**Task brief:** Substitute "Locate" for "Find the location of" throughout the material from the line containing "What do you see at coordinates (1504, 314)" down to the line containing "This screenshot has height=450, width=1084.", and give only those lines back with nothing else changed.
*** Material shown Section Begins ***
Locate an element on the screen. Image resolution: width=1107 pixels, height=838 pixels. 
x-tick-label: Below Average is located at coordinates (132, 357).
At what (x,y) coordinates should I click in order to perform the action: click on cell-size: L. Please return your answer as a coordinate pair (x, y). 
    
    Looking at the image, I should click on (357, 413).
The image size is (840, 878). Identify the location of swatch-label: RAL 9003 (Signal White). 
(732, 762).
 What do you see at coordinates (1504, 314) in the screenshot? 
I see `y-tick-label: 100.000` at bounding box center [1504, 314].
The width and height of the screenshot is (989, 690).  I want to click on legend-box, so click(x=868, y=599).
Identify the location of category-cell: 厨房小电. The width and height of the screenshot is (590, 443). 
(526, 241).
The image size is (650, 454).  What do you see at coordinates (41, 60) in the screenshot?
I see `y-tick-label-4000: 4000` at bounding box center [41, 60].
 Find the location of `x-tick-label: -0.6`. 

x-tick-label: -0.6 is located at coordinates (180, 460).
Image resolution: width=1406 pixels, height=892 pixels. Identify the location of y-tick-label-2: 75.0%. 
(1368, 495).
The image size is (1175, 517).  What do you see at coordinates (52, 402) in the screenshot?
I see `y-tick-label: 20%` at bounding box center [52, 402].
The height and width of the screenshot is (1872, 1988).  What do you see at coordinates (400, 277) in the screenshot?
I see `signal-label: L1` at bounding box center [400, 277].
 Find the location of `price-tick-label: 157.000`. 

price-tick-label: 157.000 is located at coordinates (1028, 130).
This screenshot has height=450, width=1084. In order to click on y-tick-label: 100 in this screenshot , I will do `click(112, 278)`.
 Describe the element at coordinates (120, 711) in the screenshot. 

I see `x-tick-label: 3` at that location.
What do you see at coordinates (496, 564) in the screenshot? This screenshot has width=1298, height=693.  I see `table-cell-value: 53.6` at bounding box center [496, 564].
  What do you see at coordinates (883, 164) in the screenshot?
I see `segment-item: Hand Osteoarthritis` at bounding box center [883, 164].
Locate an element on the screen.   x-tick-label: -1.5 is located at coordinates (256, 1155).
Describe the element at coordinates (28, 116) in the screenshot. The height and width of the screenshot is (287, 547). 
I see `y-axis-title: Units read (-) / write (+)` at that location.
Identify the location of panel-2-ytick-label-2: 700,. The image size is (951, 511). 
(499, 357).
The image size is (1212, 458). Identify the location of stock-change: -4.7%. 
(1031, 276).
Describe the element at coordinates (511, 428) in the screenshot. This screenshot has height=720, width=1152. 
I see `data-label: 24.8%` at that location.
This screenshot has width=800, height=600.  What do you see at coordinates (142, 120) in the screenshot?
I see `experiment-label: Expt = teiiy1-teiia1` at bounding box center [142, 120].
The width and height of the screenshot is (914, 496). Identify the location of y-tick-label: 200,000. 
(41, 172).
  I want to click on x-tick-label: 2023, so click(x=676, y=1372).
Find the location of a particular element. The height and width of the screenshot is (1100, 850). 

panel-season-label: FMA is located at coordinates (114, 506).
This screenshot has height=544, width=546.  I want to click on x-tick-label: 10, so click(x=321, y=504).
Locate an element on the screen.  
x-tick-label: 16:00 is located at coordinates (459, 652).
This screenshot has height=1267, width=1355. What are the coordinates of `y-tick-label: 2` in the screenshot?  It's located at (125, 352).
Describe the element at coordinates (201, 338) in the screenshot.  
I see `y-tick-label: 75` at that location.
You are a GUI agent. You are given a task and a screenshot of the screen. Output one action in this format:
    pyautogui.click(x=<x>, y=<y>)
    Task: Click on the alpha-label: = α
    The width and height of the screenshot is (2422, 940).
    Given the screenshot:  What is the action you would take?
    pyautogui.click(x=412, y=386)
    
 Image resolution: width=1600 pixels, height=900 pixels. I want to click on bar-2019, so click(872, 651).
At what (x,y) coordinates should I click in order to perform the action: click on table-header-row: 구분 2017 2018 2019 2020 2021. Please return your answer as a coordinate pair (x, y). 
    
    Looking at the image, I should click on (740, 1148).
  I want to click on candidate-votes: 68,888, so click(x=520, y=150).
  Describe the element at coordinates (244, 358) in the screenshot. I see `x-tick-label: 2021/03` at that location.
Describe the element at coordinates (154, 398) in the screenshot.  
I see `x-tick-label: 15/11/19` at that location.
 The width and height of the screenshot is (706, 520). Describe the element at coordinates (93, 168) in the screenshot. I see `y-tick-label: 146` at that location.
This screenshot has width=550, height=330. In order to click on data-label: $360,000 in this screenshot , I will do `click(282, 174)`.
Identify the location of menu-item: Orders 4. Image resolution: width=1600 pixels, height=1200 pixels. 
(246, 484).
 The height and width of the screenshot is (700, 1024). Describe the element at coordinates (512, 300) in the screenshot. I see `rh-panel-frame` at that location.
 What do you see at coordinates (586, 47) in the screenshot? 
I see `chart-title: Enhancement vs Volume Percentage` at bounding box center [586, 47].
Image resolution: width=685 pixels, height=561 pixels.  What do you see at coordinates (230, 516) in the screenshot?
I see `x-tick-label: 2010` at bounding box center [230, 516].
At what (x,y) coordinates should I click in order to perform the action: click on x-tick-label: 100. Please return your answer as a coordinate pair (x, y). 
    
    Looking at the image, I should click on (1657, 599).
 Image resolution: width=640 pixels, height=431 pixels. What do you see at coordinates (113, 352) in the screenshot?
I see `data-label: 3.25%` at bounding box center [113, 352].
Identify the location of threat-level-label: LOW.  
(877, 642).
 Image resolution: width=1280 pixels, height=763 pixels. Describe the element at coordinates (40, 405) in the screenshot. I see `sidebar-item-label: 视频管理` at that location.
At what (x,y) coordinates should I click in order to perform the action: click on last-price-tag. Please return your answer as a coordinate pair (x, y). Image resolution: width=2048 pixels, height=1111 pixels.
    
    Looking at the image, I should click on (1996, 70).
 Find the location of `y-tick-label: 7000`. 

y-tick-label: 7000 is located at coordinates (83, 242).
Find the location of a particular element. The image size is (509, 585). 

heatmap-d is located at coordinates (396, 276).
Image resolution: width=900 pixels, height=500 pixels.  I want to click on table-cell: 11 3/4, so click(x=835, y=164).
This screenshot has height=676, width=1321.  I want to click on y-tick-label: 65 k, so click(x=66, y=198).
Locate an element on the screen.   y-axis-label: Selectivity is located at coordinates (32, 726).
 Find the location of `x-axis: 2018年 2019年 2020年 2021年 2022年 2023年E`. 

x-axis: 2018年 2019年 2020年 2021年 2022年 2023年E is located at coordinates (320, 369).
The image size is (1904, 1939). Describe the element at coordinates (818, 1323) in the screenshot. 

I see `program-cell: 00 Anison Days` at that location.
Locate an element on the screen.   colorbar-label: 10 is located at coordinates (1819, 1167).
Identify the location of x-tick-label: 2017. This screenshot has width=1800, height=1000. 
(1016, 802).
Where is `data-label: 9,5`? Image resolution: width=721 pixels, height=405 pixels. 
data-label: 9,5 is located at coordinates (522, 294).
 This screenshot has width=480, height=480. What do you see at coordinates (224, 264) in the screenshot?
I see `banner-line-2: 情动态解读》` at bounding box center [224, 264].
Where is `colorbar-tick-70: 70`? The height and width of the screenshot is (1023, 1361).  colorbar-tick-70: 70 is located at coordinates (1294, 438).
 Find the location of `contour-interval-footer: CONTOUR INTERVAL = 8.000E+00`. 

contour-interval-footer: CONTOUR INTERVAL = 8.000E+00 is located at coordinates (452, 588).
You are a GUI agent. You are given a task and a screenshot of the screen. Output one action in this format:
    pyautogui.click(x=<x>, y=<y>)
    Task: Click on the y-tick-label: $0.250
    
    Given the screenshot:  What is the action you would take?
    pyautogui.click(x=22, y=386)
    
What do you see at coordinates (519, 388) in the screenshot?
*** Material shown Section Ends ***
**Your response:**
 What do you see at coordinates (1504, 314) in the screenshot? 
I see `y-tick-label: 100.000` at bounding box center [1504, 314].
The width and height of the screenshot is (989, 690).  I want to click on legend-box, so click(x=868, y=599).
Identify the location of category-cell: 厨房小电. The width and height of the screenshot is (590, 443). 
(526, 241).
The image size is (650, 454).  What do you see at coordinates (41, 60) in the screenshot?
I see `y-tick-label-4000: 4000` at bounding box center [41, 60].
 Locate `x-tick-label: -0.6`. 

x-tick-label: -0.6 is located at coordinates (180, 460).
Image resolution: width=1406 pixels, height=892 pixels. Identify the location of y-tick-label-2: 75.0%. 
(1368, 495).
The image size is (1175, 517).  What do you see at coordinates (52, 402) in the screenshot?
I see `y-tick-label: 20%` at bounding box center [52, 402].
The height and width of the screenshot is (1872, 1988).  What do you see at coordinates (400, 277) in the screenshot?
I see `signal-label: L1` at bounding box center [400, 277].
 Locate `price-tick-label: 157.000`. 

price-tick-label: 157.000 is located at coordinates (1028, 130).
This screenshot has height=450, width=1084. In order to click on y-tick-label: 100 in this screenshot , I will do `click(112, 278)`.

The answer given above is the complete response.